### Exercise
Reproduce the lines word for word, from the very first one through the line that contains "pyautogui.click(x=8, y=14)".

-------

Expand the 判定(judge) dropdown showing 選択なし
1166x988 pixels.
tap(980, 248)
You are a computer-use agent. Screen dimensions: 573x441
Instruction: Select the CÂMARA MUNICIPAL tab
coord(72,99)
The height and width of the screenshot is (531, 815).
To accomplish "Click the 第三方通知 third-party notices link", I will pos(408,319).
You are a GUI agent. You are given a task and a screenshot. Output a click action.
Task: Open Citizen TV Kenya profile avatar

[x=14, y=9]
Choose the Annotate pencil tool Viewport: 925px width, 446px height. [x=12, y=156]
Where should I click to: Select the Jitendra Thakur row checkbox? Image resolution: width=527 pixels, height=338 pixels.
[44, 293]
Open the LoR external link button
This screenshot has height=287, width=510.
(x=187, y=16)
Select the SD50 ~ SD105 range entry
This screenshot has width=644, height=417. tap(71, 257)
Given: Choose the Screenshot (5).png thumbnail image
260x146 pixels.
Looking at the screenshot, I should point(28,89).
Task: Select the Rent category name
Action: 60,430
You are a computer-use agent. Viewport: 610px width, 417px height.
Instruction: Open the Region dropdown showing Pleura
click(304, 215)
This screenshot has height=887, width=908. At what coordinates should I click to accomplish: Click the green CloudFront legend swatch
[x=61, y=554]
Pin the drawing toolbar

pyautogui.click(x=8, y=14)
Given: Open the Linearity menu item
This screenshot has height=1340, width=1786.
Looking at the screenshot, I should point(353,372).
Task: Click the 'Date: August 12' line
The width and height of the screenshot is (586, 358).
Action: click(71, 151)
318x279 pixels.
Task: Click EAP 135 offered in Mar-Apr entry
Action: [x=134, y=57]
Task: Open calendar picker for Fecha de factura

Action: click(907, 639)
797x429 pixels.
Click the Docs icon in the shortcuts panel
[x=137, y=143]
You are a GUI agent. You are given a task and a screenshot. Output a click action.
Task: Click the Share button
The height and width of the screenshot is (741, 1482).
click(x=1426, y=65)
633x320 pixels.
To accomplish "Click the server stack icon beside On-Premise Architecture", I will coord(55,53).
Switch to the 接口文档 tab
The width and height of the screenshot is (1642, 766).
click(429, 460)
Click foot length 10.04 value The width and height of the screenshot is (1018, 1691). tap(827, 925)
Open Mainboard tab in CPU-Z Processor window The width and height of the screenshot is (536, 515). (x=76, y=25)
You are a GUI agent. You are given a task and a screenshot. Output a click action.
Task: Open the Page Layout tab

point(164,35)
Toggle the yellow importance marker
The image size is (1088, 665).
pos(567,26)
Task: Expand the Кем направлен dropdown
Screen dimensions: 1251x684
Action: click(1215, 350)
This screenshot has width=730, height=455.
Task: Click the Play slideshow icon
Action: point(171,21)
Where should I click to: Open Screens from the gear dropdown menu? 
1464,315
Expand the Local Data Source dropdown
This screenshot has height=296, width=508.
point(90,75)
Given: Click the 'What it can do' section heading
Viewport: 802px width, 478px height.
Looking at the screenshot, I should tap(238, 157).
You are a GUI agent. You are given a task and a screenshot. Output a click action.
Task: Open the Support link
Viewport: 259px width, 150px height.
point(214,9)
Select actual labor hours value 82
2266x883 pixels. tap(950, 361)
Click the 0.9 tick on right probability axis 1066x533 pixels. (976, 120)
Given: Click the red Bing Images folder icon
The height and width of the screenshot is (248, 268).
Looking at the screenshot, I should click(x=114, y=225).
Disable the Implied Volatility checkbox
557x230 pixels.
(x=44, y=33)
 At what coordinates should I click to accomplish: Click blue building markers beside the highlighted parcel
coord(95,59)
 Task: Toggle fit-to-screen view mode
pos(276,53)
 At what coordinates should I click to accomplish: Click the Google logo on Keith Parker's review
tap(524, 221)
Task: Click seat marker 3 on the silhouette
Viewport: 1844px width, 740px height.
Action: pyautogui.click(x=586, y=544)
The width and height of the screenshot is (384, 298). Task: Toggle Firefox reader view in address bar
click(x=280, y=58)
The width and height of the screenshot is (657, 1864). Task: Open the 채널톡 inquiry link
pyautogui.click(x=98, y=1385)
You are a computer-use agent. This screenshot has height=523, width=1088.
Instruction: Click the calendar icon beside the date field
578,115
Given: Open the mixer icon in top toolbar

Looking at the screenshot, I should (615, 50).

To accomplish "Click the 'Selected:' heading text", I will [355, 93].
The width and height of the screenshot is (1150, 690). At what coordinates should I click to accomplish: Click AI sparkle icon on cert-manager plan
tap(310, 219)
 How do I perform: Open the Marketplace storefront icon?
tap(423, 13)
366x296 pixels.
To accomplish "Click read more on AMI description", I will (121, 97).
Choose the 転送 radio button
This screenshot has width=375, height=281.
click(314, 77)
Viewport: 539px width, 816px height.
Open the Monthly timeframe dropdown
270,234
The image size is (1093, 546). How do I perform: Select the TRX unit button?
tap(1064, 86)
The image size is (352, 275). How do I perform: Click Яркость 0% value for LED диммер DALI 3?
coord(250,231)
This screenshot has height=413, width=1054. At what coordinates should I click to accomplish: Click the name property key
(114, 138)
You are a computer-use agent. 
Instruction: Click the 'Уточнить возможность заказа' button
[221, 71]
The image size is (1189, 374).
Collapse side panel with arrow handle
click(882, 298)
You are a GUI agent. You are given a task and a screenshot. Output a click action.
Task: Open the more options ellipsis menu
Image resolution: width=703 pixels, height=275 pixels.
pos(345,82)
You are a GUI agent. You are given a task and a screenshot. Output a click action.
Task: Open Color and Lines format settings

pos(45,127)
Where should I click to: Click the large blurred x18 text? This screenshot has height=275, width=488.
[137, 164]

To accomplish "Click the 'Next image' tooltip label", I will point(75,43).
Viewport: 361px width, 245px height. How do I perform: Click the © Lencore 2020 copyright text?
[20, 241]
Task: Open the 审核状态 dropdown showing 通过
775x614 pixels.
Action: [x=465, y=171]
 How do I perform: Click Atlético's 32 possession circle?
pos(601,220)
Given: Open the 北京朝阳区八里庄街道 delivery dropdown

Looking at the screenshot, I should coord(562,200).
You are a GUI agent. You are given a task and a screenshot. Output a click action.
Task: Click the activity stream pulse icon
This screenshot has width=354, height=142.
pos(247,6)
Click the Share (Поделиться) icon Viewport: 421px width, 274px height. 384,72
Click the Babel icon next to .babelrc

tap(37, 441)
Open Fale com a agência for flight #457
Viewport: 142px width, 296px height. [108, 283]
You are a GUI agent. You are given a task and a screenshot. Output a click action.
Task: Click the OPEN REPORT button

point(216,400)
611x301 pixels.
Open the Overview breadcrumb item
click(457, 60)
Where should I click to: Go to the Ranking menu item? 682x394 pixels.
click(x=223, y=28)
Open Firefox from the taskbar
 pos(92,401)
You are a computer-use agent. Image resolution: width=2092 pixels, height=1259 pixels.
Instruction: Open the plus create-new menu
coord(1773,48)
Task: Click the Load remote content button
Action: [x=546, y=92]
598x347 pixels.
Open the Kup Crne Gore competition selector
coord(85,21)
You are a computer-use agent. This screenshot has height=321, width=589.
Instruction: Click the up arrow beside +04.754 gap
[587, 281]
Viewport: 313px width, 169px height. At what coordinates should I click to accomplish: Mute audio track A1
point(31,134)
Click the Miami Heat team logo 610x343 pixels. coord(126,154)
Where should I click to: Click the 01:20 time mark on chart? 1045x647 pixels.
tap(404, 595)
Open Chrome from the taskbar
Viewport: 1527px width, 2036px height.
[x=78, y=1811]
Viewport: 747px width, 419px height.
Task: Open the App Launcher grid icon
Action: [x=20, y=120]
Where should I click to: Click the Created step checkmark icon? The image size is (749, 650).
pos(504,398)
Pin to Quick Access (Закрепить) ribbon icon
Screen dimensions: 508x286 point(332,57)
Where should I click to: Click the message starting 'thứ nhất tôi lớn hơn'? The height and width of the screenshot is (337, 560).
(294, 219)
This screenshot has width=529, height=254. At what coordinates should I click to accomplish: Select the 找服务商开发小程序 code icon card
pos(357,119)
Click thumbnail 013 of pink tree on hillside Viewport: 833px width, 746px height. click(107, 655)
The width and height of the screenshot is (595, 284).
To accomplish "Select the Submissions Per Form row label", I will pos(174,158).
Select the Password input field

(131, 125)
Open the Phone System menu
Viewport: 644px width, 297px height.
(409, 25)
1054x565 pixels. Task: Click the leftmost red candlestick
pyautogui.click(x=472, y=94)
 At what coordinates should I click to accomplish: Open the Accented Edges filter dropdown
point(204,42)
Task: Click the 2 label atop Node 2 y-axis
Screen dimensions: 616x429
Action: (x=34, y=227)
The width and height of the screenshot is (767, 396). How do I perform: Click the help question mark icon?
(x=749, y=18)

-------

### Reply
Expand the 判定(judge) dropdown showing 選択なし
1166x988 pixels.
tap(980, 248)
You are a computer-use agent. Screen dimensions: 573x441
Instruction: Select the CÂMARA MUNICIPAL tab
coord(72,99)
The height and width of the screenshot is (531, 815).
To accomplish "Click the 第三方通知 third-party notices link", I will pos(408,319).
You are a GUI agent. You are given a task and a screenshot. Output a click action.
Task: Open Citizen TV Kenya profile avatar

[x=14, y=9]
Choose the Annotate pencil tool Viewport: 925px width, 446px height. [x=12, y=156]
Where should I click to: Select the Jitendra Thakur row checkbox? Image resolution: width=527 pixels, height=338 pixels.
[44, 293]
Open the LoR external link button
This screenshot has height=287, width=510.
(x=187, y=16)
Select the SD50 ~ SD105 range entry
This screenshot has width=644, height=417. tap(71, 257)
Given: Choose the Screenshot (5).png thumbnail image
260x146 pixels.
Looking at the screenshot, I should point(28,89).
Task: Select the Rent category name
Action: 60,430
You are a computer-use agent. Viewport: 610px width, 417px height.
Instruction: Open the Region dropdown showing Pleura
click(304, 215)
This screenshot has height=887, width=908. At what coordinates should I click to accomplish: Click the green CloudFront legend swatch
[x=61, y=554]
Pin the drawing toolbar

pyautogui.click(x=8, y=14)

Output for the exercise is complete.